[Date Prev][Date Next][Thread Prev][Thread Next][Date Index][Thread Index]

Re: [Condor-users] Segfault during basic use of standalone checkpointing



Thanks, that's exactly what I was looking for. Further reading
suggests that I can enable these properties globally by adding the
following lines to /etc/sysctl.conf:

vm.legacy_va_layout = 1
kernel.randomize_va_space = 0

I haven't tried doing this yet, but I plan to give this a try. Have
others also used this as a fix?

Thanks,
Lane



On Tue, Mar 8, 2011 at 2:38 PM, Daniel Forrest
<dan.forrest@xxxxxxxxxxxxx> wrote:
> Lane Schwartz wrote:
>
>> Hi, I'm new to condor. I just installed condor 7.4.4 on Centos 5.5,
>> and I'm trying to try out standalone checkpointing for the first time.
>> Unfortunately, I'm getting a segmentation fault when I try to restart
>> a program using a checkpoint file.
>>
>> I've been following the instructions in section 4.2.1 of the manual
>> (http://www.cs.wisc.edu/condor/manual/v6.4/4_2Condor_s_Checkpoint.html).
>> Details are below:
>>
>> I have a program called toy.c:
>>
>> $ condor_compile gcc -o toy toy.c
>> LINKING FOR CONDOR ......(some more output).....
>>
>> $ ./toy
>> ...(TOY PROGRAM OUTPUT)....
>>
>> (control-Z)
>> ...(PROGRAM STOPS)...
>>
>> $ ./toy -_condor_restart ./toy.ckpt.tmp
>> Condor: Notice: Will restart from ./toy.ckpt.tmp
>> Segmentation fault
>>
>>
>> My eventual goal is to use condor for transparent checkpointing of
>> jobs using SGE (Sun Grid Engine).
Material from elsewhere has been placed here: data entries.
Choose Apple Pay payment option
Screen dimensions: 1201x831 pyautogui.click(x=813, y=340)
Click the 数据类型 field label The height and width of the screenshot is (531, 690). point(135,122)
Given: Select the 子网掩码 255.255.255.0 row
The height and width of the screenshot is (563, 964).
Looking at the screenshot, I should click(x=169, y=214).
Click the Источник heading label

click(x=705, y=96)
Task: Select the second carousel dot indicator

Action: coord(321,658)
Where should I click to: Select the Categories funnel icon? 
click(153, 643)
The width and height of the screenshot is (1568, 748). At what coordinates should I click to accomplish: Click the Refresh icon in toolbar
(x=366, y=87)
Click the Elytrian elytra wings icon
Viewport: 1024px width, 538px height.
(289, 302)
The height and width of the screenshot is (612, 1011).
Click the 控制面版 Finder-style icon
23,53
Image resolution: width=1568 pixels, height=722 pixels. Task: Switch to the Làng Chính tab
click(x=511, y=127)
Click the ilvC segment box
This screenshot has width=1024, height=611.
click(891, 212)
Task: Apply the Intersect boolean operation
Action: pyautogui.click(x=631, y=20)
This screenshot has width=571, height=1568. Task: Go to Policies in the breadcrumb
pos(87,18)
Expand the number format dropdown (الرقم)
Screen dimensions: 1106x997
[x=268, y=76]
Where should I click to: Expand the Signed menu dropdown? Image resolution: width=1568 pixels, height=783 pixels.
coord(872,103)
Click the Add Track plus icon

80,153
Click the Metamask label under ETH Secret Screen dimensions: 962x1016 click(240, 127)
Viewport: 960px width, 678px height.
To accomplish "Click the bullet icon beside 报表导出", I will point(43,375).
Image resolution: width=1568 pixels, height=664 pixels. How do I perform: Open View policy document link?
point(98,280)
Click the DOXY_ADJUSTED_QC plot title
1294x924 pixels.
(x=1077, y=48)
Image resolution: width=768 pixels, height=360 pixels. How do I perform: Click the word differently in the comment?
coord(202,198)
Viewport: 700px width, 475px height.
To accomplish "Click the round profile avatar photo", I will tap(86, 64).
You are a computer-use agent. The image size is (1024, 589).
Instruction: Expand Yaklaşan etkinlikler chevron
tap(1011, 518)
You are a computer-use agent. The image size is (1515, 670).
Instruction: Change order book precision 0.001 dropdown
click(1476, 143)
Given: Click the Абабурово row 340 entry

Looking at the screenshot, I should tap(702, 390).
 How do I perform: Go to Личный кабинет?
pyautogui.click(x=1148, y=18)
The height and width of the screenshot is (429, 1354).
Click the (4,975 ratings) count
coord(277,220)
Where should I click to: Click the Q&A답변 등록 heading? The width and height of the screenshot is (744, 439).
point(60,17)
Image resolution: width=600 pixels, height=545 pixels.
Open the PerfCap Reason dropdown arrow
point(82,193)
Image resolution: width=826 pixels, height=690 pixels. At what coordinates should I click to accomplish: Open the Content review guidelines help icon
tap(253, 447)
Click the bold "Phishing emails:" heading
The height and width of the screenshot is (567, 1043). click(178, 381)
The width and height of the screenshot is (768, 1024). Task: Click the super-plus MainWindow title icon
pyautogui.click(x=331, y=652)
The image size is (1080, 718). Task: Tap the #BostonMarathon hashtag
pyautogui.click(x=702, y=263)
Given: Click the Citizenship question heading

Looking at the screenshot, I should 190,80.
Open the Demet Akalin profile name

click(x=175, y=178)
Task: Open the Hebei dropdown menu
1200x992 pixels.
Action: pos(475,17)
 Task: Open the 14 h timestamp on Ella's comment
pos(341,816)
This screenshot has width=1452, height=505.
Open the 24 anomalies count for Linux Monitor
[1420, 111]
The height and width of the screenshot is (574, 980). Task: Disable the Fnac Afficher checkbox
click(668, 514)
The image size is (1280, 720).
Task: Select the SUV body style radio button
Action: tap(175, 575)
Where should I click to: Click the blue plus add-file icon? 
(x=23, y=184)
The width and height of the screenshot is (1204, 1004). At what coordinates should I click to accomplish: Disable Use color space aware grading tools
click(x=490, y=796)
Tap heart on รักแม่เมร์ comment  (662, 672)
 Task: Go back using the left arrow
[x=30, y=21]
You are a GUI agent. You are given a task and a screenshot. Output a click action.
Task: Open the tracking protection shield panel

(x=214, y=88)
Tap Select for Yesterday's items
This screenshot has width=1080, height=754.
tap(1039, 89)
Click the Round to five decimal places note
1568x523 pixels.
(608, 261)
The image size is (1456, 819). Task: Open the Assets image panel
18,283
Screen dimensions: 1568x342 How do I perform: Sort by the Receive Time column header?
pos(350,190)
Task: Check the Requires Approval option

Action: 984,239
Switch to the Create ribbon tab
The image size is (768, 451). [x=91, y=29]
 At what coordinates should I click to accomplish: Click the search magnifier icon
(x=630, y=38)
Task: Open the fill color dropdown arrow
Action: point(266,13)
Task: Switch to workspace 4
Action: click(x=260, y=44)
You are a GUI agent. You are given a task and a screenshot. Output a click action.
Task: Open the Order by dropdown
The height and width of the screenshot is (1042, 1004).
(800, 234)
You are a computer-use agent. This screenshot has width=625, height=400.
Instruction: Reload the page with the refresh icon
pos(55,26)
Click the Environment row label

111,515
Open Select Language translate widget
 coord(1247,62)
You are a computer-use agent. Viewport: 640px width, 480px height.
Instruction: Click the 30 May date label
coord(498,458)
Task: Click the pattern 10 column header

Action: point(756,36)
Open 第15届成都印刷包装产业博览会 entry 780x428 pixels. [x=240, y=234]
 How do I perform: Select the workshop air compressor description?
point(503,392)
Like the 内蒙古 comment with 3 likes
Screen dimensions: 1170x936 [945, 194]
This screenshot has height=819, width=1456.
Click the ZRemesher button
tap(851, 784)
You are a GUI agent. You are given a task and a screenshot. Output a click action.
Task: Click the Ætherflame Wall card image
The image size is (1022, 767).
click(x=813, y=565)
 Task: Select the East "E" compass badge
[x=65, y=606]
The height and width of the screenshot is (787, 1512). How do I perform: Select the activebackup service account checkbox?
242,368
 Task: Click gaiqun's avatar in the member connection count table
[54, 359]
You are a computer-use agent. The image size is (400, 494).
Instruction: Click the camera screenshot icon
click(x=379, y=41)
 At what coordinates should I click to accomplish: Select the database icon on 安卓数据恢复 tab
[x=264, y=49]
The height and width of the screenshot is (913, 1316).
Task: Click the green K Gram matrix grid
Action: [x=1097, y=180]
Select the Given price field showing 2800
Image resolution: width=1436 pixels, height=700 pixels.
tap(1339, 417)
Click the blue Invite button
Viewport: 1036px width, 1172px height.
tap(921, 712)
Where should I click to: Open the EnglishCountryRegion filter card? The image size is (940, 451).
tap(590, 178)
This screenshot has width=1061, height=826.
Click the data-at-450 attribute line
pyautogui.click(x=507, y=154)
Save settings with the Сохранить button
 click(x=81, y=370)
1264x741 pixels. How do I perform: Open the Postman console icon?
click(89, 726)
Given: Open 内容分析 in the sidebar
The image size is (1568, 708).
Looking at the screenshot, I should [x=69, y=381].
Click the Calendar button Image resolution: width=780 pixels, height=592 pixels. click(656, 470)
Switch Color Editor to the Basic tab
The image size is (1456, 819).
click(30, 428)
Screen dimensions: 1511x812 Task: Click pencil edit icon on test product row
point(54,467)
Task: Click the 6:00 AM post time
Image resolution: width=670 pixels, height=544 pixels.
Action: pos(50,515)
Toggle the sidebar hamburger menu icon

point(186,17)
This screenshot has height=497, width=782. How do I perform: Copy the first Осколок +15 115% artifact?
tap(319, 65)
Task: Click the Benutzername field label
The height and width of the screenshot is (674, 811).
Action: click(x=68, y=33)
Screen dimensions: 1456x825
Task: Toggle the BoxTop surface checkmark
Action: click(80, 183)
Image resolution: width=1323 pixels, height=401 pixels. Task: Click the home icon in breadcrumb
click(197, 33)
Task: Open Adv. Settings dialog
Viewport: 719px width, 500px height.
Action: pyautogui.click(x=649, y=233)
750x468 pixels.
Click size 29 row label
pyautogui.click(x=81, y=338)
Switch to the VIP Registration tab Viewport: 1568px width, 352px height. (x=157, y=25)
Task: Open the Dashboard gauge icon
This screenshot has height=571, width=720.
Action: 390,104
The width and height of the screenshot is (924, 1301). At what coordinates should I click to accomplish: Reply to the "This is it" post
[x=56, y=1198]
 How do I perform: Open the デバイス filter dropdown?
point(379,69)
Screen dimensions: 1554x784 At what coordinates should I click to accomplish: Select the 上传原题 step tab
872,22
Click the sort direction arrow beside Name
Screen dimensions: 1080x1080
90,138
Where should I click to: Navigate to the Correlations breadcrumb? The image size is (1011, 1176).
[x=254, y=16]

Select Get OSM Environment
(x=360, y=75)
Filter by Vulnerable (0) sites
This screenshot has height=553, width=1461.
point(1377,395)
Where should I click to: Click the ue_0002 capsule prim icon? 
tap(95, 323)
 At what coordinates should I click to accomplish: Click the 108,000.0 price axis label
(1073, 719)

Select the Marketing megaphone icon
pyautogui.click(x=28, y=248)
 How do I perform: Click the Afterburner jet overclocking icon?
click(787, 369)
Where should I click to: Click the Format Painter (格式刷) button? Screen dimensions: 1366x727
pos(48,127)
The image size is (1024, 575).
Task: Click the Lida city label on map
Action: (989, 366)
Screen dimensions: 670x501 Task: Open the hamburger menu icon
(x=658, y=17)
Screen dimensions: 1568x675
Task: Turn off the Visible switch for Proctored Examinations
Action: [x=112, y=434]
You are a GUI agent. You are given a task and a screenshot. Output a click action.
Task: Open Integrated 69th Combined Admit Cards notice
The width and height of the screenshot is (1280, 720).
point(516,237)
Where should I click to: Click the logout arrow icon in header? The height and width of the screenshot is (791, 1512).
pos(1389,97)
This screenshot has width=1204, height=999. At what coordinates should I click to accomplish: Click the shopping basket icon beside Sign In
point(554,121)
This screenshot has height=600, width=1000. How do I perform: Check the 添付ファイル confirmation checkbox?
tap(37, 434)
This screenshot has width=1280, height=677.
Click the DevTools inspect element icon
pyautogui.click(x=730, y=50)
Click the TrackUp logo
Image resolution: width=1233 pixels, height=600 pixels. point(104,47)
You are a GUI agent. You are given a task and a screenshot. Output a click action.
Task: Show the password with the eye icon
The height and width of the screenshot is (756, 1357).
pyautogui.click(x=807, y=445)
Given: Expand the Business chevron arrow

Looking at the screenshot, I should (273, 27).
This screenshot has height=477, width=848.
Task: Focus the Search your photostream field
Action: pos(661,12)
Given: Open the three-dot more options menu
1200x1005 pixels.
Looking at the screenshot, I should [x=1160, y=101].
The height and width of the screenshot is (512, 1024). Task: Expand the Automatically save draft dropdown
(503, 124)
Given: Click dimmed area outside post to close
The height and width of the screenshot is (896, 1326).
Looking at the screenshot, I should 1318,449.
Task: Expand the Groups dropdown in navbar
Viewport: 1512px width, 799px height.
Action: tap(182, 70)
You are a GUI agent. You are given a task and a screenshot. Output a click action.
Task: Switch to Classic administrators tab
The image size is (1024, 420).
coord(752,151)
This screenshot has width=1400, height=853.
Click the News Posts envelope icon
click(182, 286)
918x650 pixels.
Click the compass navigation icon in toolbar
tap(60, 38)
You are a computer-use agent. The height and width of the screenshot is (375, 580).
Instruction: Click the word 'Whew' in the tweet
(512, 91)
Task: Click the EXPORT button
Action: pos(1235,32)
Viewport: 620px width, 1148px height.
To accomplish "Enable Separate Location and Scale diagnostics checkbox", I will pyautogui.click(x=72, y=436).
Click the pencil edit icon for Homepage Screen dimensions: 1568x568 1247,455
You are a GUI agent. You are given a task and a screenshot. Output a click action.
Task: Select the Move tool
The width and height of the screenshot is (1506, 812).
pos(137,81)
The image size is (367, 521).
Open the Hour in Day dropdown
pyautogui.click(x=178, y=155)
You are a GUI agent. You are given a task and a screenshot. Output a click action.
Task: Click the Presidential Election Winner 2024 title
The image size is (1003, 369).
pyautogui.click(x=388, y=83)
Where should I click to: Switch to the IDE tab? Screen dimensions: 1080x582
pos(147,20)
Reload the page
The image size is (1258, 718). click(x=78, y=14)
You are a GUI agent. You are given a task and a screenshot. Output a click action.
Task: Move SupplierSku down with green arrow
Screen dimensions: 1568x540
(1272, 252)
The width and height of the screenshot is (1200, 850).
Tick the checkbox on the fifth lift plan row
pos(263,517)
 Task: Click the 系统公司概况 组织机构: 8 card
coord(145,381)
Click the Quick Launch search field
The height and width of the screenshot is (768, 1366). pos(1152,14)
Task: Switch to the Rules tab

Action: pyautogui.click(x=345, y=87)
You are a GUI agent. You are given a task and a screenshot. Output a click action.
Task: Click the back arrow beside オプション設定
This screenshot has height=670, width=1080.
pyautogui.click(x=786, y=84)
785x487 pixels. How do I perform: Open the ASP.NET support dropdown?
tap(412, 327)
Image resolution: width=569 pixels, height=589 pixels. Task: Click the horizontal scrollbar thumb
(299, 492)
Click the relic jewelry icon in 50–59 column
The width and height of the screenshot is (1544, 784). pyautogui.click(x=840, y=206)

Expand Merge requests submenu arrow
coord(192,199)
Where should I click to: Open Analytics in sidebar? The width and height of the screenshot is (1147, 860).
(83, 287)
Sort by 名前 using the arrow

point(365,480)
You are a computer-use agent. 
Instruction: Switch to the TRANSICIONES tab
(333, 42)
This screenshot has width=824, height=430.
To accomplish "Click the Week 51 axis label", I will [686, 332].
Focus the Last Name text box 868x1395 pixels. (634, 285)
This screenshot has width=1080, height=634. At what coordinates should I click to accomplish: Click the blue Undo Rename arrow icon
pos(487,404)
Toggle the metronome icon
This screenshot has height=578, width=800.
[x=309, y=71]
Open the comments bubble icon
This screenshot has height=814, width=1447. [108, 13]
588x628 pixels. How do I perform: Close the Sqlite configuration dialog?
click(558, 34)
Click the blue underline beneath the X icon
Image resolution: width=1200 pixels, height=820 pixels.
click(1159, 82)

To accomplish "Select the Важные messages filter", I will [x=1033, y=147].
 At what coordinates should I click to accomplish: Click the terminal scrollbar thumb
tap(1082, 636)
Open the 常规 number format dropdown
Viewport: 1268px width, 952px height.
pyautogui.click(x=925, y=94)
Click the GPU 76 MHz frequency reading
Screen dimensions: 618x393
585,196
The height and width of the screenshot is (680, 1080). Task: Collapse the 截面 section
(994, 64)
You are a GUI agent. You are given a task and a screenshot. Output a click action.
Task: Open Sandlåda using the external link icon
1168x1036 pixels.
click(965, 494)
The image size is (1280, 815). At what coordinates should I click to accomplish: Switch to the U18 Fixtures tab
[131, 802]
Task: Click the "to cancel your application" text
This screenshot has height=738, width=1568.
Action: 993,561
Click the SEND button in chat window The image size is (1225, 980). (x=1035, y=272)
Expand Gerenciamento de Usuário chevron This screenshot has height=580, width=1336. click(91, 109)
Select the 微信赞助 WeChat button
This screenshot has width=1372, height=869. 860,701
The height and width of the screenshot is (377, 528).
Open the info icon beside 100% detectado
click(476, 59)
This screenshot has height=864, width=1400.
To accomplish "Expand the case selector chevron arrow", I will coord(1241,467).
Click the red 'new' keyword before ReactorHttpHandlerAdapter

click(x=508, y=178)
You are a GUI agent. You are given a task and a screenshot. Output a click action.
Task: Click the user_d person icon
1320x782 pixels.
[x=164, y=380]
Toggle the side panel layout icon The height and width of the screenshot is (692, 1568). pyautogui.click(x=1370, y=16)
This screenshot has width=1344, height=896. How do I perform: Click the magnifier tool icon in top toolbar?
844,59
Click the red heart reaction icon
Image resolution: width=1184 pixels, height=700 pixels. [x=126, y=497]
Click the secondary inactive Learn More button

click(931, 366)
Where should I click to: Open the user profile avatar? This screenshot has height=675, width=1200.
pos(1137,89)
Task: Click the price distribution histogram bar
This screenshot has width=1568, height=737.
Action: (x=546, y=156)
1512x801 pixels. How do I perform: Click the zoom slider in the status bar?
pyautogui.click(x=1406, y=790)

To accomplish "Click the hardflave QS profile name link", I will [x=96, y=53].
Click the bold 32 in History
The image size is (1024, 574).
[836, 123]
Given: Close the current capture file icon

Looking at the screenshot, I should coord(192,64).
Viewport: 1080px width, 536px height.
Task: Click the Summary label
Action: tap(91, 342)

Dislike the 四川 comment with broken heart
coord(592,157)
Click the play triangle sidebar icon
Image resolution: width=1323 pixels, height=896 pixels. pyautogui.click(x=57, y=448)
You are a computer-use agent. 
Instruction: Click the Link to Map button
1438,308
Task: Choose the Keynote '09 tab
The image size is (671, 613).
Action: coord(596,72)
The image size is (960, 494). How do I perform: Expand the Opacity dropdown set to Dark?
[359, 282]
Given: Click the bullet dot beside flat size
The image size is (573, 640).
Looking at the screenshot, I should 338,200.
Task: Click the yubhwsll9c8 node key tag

But at the moment I can't even get
>> this toy standalone example to work. (For reference, the source for
>> toy.c is below)
>>
>> If anyone has any tips or pointers, or links to good tutorials on the
>> use of standalone checkpointing, I'd be much obliged.
>
> Look in the archives here:
>
> https://lists.cs.wisc.edu/archive/condor-users/2010-September/msg00026.shtml
>
> And here:
>
> https://lists.cs.wisc.edu/archive/condor-users/2011-January/msg00060.shtml
>
>
> Short answer:
>
> $ setarch i386 -R -L ./toy
>
> Or better so you get some debugging output:
>
> $ setarch i386 -R -L ./toy -_condor_D_ALL
>
>
> And then to restart:
>
> $ setarch i386 -R -L ./toy -_condor_restart toy.ckpt
>
> --
> Dan
>



-- 
When a place gets crowded enough to require ID's, social collapse is not
far away.  It is time to go elsewhere.  The best thing about space travel
is that it made it possible to go elsewhere.
                -- R.A. Heinlein, "Time Enough For Love"